Most setting books include a bestiary of new monsters for the heroes to fight, and while it's certainly nice to have a written description of each creature along with a little background information, this is one area where I personally like to see some artwork as well. An illustration can really help me visualize what the creatures look like, and gives me something to show to the players (or even turn into trifolds).

But it can often be difficult to find stock art that matches your monsters, and commissioning lots of custom illustrations can end up becoming prohibitively expensive.

That's why I like to cheat.

Monstrous Inspiration

Game designers draw their inspiration from many different places, and it's not unusual to take ideas from mythology or fiction and give them your own spin. But when I created Saga of the Goblin Horde, I decided to use a slightly less orthodox source of inspiration; I browsed the stock art on DriveThruRPG.

So instead of creating a selection of monsters and then trying to find suitable artwork for them, I bought the artwork first, visualized what each creature might be like in my setting, and then wrote descriptions and stats for them.

Page Layout

I decided to give each monster entry a full page or half a page (depending on its importance), and each entry also has its own illustration. The only exception is the "adventurers" entry, which has two pages, as it includes stats for ten different adventurer archetypes that the goblins might encounter.

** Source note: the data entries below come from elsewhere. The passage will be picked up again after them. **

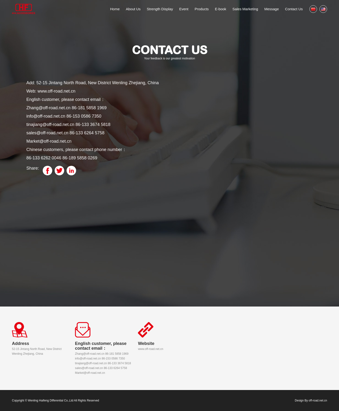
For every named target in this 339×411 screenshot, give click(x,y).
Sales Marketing (245, 9)
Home (115, 9)
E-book (220, 9)
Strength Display (160, 9)
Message (271, 9)
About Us (133, 9)
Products (202, 9)
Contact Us (294, 9)
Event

Breaking the bestiary up in this way makes it much easier to do the layout (particularly if I later realize I've forgotten a monster, and need to insert it in the right place). I also find it's much easier to navigate, as the monster names are always listed at the top of each page, so you don't need to scan through the contents of the page when looking for a specific entry.

Expanded Lore

As with the rest of the book, one of the goals of the bestiary was to provide useful information in a concise manner. I found that after adding the illustration and stat block, there was still enough space for one or two paragraphs about each creature, and that allowed me to include various rumors and revelations that the Game Master can use as adventure seeds.

I think this ties in nicely with the "low prep" style of Savage Worlds, as a GM could easily flick through the bestiary until a particular illustration catches their eye, then improvise a gaming session based on that monster, using the text as inspiration for the adventure.